Meine prägenden Wurzeln liegen im Slawischen und im Jüdischen und hier ist - zum Teil leider war! - es selbstverständlich, für einander da zu sein. So erlebte ich es daheim, so erlebe ich es in meiner eigenen WG-Familie. Ich mag dem Menschen in die Augen schauen, wenn ich mich mit ihm unterhalte, mich ihm öffne. Der enge Freundeskreis blieb mir erhalten, Menschen sind zwar weggegangen, aber es war der unvermeidliche Abschied.

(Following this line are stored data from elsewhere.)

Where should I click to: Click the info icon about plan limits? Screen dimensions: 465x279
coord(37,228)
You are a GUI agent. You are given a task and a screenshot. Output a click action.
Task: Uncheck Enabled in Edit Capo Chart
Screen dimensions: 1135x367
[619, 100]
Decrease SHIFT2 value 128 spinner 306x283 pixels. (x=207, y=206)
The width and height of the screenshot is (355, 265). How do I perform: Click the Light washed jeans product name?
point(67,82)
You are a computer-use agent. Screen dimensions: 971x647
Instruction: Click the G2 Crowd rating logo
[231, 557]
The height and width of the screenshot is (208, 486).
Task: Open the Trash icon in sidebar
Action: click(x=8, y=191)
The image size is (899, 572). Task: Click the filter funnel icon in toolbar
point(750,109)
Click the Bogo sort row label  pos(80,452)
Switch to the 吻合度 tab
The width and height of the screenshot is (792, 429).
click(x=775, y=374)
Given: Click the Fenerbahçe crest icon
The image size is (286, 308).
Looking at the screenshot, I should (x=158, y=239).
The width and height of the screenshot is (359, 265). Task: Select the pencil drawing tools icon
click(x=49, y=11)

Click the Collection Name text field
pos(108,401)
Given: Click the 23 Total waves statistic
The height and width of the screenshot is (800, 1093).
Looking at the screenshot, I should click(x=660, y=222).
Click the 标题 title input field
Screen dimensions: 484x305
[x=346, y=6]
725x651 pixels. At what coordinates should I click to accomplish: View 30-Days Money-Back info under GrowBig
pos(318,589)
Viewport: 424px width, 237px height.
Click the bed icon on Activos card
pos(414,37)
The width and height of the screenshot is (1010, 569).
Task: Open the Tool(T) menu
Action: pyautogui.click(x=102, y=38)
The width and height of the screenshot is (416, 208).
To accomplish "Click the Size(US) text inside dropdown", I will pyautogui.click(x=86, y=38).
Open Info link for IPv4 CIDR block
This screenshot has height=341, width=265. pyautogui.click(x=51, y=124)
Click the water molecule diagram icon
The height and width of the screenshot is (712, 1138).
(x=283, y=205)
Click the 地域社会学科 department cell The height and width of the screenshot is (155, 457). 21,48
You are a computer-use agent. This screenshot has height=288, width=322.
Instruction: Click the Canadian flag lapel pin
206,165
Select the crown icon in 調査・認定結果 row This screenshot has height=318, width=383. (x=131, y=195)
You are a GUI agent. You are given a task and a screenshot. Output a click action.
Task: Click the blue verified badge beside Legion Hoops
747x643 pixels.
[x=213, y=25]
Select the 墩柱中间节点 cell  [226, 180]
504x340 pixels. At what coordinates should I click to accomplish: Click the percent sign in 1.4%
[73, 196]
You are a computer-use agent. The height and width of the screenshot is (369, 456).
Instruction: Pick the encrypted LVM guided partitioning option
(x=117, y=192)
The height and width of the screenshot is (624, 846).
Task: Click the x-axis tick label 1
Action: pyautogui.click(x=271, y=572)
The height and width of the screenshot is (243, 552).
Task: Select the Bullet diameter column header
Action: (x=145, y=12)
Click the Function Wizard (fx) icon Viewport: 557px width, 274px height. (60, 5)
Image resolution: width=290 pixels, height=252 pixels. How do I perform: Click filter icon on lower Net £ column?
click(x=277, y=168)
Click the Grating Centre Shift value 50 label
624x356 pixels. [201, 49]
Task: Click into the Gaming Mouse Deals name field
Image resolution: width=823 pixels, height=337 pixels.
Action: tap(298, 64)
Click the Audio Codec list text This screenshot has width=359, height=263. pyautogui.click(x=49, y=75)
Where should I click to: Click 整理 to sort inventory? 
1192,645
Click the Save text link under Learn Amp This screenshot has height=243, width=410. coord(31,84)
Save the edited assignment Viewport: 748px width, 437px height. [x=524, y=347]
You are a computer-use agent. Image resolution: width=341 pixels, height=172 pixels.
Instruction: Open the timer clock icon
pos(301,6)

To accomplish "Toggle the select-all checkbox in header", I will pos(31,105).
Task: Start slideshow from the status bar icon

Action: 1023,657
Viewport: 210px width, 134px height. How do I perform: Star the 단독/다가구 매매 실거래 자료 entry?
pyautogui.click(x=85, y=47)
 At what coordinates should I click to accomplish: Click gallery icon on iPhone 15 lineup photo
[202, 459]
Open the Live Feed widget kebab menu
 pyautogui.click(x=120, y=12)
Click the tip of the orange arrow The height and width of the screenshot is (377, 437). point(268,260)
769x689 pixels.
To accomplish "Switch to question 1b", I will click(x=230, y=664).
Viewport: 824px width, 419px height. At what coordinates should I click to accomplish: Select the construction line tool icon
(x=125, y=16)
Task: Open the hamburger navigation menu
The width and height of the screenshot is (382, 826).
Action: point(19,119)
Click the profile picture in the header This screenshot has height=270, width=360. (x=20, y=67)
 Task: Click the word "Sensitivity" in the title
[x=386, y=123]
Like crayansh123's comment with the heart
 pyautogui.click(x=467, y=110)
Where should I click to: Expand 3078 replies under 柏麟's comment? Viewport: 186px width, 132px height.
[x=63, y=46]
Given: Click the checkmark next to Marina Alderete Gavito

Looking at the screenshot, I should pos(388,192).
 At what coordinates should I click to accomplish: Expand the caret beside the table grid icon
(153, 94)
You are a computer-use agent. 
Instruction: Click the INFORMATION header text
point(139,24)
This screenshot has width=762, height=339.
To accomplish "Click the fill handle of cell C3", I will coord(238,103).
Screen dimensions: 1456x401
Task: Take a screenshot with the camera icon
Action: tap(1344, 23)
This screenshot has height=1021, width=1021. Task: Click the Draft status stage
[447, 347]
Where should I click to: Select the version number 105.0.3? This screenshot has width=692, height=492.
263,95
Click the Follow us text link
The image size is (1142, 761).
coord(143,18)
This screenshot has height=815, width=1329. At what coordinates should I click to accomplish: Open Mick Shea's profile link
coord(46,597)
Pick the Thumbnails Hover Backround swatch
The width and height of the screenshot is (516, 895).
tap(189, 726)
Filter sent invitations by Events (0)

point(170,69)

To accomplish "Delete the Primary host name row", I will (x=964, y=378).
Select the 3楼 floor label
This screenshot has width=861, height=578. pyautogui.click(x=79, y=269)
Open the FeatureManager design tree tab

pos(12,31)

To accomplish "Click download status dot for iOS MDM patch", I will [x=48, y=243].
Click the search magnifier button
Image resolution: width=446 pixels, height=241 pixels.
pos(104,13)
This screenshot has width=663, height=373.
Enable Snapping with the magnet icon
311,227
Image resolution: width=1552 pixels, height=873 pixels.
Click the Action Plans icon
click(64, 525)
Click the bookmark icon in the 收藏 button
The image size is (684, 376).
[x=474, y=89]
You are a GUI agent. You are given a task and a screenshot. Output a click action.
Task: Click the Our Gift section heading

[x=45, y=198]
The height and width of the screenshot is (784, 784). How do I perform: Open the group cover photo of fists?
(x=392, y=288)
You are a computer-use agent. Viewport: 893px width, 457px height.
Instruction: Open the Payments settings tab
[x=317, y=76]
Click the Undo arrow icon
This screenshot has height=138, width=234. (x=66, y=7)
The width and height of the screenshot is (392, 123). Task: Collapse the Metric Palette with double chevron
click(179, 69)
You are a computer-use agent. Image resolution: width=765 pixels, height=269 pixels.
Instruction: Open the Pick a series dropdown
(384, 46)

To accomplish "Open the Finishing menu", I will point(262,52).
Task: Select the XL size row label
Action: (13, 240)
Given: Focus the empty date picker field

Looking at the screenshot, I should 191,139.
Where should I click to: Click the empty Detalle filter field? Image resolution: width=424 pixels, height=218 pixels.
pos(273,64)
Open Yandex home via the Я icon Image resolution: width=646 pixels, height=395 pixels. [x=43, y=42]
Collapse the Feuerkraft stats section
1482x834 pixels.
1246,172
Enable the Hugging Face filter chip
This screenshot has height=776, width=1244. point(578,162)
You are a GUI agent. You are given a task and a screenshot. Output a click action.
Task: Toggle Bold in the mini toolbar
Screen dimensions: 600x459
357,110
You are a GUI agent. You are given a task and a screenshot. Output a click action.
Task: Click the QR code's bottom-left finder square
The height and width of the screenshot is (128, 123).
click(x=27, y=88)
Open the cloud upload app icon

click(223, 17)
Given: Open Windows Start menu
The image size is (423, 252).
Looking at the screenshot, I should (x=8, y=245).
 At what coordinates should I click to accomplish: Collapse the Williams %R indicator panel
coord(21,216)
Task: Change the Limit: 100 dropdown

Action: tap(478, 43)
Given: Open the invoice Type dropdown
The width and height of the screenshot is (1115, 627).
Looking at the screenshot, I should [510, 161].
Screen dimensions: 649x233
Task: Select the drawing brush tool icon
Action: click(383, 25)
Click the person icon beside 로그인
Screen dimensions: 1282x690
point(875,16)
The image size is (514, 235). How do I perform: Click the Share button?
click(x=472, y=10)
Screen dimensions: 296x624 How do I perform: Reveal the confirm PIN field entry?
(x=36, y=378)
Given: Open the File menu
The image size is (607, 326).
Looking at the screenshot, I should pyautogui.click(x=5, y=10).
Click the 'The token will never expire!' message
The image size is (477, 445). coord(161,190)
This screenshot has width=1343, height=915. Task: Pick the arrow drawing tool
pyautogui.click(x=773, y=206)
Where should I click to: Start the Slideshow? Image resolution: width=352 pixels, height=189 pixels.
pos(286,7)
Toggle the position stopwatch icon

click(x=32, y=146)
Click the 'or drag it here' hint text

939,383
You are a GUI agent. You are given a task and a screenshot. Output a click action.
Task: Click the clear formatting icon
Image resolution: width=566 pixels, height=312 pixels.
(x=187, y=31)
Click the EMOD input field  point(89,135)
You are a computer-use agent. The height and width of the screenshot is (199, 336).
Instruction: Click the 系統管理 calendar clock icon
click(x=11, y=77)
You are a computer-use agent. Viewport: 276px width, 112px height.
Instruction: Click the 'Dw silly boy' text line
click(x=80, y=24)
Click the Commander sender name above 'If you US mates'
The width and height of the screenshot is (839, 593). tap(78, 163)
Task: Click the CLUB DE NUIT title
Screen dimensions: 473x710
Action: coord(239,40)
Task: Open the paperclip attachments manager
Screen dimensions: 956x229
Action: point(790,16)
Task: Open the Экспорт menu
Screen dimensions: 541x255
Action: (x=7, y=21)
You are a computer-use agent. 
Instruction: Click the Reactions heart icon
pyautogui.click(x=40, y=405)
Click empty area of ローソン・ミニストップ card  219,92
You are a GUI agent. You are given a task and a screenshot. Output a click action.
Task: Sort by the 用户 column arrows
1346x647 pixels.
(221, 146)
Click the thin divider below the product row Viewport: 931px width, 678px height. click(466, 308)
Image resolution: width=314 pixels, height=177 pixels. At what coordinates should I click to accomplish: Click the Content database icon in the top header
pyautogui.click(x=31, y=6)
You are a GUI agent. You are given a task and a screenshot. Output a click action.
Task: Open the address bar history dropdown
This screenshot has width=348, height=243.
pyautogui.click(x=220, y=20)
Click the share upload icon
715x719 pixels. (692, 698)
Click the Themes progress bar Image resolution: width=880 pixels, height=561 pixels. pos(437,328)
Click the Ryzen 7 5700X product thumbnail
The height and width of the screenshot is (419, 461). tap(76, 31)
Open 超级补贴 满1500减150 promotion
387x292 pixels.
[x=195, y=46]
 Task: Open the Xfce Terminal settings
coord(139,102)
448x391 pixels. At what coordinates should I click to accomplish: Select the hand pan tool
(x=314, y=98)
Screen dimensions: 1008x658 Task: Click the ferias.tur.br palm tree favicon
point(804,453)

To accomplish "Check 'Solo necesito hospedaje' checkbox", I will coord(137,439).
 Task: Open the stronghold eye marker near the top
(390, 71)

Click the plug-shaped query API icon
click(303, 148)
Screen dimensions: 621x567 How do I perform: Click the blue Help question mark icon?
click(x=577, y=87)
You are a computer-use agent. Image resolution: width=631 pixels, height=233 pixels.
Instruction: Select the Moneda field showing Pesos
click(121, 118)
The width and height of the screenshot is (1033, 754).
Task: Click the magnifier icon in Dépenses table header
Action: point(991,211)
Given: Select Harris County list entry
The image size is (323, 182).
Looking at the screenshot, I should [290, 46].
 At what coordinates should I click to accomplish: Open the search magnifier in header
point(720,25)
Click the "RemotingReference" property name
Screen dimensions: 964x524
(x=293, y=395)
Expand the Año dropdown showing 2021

Es sind Einige dazugekommen, und ich schätze diesen Umstand als ehemaliger Flüchtling, der als Teenager sagen mußte "nie wieder", besonders, mir ist mein Freundeskreis sehr wichtig.
Ich würde mir wünschen, daß Online nicht Real ersetzt, wie wir es immer mehr erleben.

Glaubst Du, man belügt sich, wenn die engen Kontakte über Jahrzehnte bestehen, wenn man miteinander Leid und Freude teilt?
Ich denke, die Beziehungen wären auf der oberflächlichen Basis nicht möglich, schließlich brauchen wir die Anderen kaum in existenzieller Hinsicht, also kann das Zusammensein nur freiwillig sein.